Op afstand gehouden door het geweervuur, begon de menigte op het dak te klimmen, met behulp van bijlen om gaten in de teerbedekking te slaan. Toen richtte de menigte zich en begon in de kamers beneden te schieten. Een ander deel van de menigte was erin geslaagd een tweede deur met een grote steen te openen. Op dit punt in de nacht hadden de Chinese gangsters de ontsnapping opgegeven.
Het daaruit voortvloeiende geweld zou de wereld binnenkort shockeren. In het flikkerende licht en de schaduw van de straatlantaarns begonnen gewapende mannen de Chinese gangsters naar een galg te slepen in het centrum van Los Angeles. Even later slingerden er al lichamen van twee omgekeerde wagens in Commercial Street en van de dwarsbalk van de Tomlinson Corral.

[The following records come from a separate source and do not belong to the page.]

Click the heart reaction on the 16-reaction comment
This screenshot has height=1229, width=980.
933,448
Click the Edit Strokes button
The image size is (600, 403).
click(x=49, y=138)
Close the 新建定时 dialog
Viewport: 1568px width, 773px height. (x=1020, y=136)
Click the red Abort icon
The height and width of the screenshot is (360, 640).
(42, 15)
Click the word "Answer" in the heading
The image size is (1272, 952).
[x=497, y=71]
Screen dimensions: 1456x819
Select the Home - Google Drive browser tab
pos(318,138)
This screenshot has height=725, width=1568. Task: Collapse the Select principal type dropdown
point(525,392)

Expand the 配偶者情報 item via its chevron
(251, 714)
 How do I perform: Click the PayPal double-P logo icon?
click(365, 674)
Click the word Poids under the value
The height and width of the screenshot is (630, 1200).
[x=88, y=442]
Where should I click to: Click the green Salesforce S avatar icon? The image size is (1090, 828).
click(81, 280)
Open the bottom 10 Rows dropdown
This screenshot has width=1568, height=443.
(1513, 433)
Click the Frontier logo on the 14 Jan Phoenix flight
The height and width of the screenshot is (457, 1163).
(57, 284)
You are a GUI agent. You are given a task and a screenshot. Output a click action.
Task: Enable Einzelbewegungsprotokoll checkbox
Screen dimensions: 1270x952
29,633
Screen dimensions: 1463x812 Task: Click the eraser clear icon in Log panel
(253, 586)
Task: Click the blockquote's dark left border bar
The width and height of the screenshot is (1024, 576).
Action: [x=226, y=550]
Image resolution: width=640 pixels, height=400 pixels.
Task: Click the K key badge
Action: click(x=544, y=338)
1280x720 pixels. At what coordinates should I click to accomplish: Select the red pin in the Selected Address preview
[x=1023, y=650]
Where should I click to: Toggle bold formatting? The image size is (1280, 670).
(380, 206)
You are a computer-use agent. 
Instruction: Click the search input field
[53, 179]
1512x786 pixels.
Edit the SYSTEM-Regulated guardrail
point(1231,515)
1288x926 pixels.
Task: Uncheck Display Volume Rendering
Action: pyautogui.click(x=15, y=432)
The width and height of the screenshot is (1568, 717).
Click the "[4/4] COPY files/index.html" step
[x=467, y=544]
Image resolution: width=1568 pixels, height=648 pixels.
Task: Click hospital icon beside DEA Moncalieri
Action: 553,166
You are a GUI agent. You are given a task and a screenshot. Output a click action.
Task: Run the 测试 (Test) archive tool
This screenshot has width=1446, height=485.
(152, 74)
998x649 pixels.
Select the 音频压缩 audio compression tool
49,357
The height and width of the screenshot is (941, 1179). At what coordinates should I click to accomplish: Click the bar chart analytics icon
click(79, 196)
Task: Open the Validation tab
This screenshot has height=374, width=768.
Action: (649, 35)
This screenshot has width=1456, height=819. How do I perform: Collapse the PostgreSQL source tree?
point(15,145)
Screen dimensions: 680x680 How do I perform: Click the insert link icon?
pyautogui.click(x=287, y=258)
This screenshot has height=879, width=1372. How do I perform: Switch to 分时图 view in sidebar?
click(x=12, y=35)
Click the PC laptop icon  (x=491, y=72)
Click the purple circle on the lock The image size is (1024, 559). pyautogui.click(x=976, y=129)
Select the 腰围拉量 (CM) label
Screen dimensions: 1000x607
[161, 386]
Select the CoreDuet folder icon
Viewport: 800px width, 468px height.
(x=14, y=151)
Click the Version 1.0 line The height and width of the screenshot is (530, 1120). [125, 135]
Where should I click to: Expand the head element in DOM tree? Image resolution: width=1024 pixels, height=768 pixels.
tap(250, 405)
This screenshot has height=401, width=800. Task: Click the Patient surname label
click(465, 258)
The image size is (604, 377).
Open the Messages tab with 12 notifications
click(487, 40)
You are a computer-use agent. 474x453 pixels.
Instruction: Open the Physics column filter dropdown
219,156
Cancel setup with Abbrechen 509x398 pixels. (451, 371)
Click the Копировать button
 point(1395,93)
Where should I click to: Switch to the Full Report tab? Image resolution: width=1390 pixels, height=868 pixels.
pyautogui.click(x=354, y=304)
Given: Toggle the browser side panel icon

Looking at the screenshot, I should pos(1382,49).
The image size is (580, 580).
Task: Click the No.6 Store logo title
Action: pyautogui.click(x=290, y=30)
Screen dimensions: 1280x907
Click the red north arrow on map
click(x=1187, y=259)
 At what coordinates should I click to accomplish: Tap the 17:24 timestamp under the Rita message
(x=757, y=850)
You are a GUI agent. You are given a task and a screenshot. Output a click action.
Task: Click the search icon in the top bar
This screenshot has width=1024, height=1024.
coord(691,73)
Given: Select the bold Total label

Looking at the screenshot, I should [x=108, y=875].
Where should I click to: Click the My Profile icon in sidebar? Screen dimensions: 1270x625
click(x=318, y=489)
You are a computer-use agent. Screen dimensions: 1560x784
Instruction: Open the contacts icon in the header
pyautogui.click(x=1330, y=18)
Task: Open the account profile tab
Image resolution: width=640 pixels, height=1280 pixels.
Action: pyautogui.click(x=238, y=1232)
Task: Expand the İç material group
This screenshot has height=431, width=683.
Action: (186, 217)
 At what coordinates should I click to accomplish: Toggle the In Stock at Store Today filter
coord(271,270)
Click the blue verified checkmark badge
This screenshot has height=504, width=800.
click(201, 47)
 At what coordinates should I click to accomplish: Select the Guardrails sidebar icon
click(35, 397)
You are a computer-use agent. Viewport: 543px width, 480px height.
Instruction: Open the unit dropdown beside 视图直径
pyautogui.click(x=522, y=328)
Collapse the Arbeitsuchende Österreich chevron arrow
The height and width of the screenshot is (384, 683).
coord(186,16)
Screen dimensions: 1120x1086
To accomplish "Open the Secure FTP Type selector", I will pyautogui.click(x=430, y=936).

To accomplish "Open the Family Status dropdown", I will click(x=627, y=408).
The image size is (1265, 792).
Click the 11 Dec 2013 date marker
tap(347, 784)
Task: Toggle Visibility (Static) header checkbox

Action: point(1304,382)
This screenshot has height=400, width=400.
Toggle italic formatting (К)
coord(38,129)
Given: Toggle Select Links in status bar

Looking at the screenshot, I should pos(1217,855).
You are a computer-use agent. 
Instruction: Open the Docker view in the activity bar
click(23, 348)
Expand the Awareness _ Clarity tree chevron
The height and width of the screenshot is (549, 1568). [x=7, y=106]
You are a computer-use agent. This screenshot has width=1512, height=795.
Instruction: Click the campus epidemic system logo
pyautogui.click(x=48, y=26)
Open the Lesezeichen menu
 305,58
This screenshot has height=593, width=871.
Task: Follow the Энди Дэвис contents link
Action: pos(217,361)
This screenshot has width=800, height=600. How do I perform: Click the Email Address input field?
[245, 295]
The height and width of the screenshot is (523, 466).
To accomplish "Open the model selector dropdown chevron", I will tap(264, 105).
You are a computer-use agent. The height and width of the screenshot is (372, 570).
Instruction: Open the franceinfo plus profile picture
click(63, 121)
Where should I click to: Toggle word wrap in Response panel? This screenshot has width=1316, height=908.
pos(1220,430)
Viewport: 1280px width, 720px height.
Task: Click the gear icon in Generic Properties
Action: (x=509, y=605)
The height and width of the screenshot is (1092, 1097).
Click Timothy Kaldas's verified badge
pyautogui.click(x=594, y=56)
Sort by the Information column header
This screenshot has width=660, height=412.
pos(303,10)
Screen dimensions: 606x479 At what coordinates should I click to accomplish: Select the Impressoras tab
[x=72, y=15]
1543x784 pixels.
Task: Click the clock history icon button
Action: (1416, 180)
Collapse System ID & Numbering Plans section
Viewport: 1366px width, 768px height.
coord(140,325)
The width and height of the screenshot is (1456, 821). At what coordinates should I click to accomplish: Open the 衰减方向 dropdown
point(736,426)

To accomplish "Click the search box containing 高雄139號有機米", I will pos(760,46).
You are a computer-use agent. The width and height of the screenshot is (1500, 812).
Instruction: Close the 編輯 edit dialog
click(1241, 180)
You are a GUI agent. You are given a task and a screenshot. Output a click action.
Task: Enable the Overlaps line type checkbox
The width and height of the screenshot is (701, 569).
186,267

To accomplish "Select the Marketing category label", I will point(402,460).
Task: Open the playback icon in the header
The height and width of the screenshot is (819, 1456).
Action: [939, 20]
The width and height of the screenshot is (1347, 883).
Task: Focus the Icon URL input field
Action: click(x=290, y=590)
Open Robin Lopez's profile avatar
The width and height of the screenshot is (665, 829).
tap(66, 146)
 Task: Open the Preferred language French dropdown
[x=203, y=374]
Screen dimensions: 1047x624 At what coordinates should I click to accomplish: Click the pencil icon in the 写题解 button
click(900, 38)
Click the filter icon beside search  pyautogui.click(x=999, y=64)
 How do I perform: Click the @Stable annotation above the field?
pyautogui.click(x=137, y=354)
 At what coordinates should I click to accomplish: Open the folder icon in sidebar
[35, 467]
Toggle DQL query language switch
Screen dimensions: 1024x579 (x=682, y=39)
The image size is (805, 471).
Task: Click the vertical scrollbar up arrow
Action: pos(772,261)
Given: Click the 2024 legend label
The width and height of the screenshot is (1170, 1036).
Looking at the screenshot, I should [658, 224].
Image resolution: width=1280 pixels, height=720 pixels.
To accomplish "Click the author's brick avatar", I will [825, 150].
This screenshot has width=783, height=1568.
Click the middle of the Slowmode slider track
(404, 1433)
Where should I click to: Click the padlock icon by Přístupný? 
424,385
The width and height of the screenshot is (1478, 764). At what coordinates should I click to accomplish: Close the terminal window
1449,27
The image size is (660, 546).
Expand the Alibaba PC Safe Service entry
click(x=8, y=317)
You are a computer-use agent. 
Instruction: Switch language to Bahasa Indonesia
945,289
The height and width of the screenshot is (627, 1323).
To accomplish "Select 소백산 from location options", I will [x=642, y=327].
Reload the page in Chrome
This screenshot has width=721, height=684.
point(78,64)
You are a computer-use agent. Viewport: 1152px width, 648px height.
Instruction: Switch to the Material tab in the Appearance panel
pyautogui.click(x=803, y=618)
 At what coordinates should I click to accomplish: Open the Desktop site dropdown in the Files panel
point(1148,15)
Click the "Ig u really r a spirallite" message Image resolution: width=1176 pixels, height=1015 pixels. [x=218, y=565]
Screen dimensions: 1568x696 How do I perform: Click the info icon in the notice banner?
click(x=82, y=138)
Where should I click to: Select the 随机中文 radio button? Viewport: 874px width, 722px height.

De gewapende groep gebruikte al snel het veranda-dak van de wagenwinkel van John Goller als een andere plek om enkele van de ten dode opgeschreven mannen te lynchen. Goller maakte heftig bezwaar tegen het gebruik van zijn winkel als locatie voor een lynchpartij en schreeuwde dat er jonge kinderen in het gebouw waren. Een oproerkraaier duwde een pistool in Gollers gezicht en zei tegen hem: "Droog op, klootzak."
Mannen klommen op het dak van de wagenwinkel en begonnen te zingen van vreugde toen de slachtoffers werden opgetild. Een vrouw die een pension in de buurt van de winkel van Goller runde, bood vrijwillig waslijnen aan die als strop moesten worden gebruikt. De waslijnen bleken te zwak en in plaats daarvan werd touw uit een warenhuizen gebruikt.
Onder de Chinese slachtoffers was Dr. Gene Tong, een gerespecteerde en vooraanstaande arts. Terwijl Tong door de straten van Los Angeles werd gesleept, smeekte hij om zijn leven. Hij probeerde zelfs drieduizend dollar aan goud en zijn diamanten trouwring aan te bieden. Zijn aanvallers brachten Tong tot zwijgen met een kogel door de mond. Vervolgens sneden ze zijn vinger af met de trouwring voordat ze dr. Tong met de andere slachtoffers hingen.
Een vergeten Lynchen
Openbare bibliotheek van Los Angeles De lichamen van de slachtoffers worden na het Chinese bloedbad van 1871 opgeborgen in een gevangenis.
De volgende ochtend lagen er zeventien lichamen in de gevangenis. Slechts één van de slachtoffers was betrokken geweest bij het beruchte vuurgevecht van de vorige nacht. Het was een van de grootste massale lynchpartijen in de Amerikaanse geschiedenis.
Hoewel er 25 aanklachten waren voor de moord op de 17 Chinese slachtoffers, stonden slechts 10 mannen terecht. Acht relschoppers werden veroordeeld op beschuldiging van doodslag, maar ze werden vernietigd en de beklaagden werden nooit opnieuw berecht. De slachtoffers van dit bloedbad en hun families hebben nooit enige vorm van gerechtigheid gekregen.
Helaas heeft het Chinese bloedbad weinig geholpen om de behandeling van de Chinese gemeenschap in Los Angeles te verbeteren. In plaats daarvan bleven de anti-Chinese sentimenten groeien in een opwaartse trend, toen The Anti-Coolie club werd opgericht in 1876, met een aanzienlijk aantal machtige burgers onder zijn leden. De kranten hervatten ook hun lasterlijke redactionele artikelen tegen de Chinese gemeenschap.
Slechts twee jaar later oordeelde een federale districtsrechtbank in Californië dat de Chinezen niet in aanmerking kwamen voor het staatsburgerschap. Deze anti-Chinese wetgeving culmineerde in de Chinese Exclusion Act van 1882, die de immigratie van Chinese arbeiders stopte en de Chinezen belette genaturaliseerde staatsburgers te worden op federaal niveau.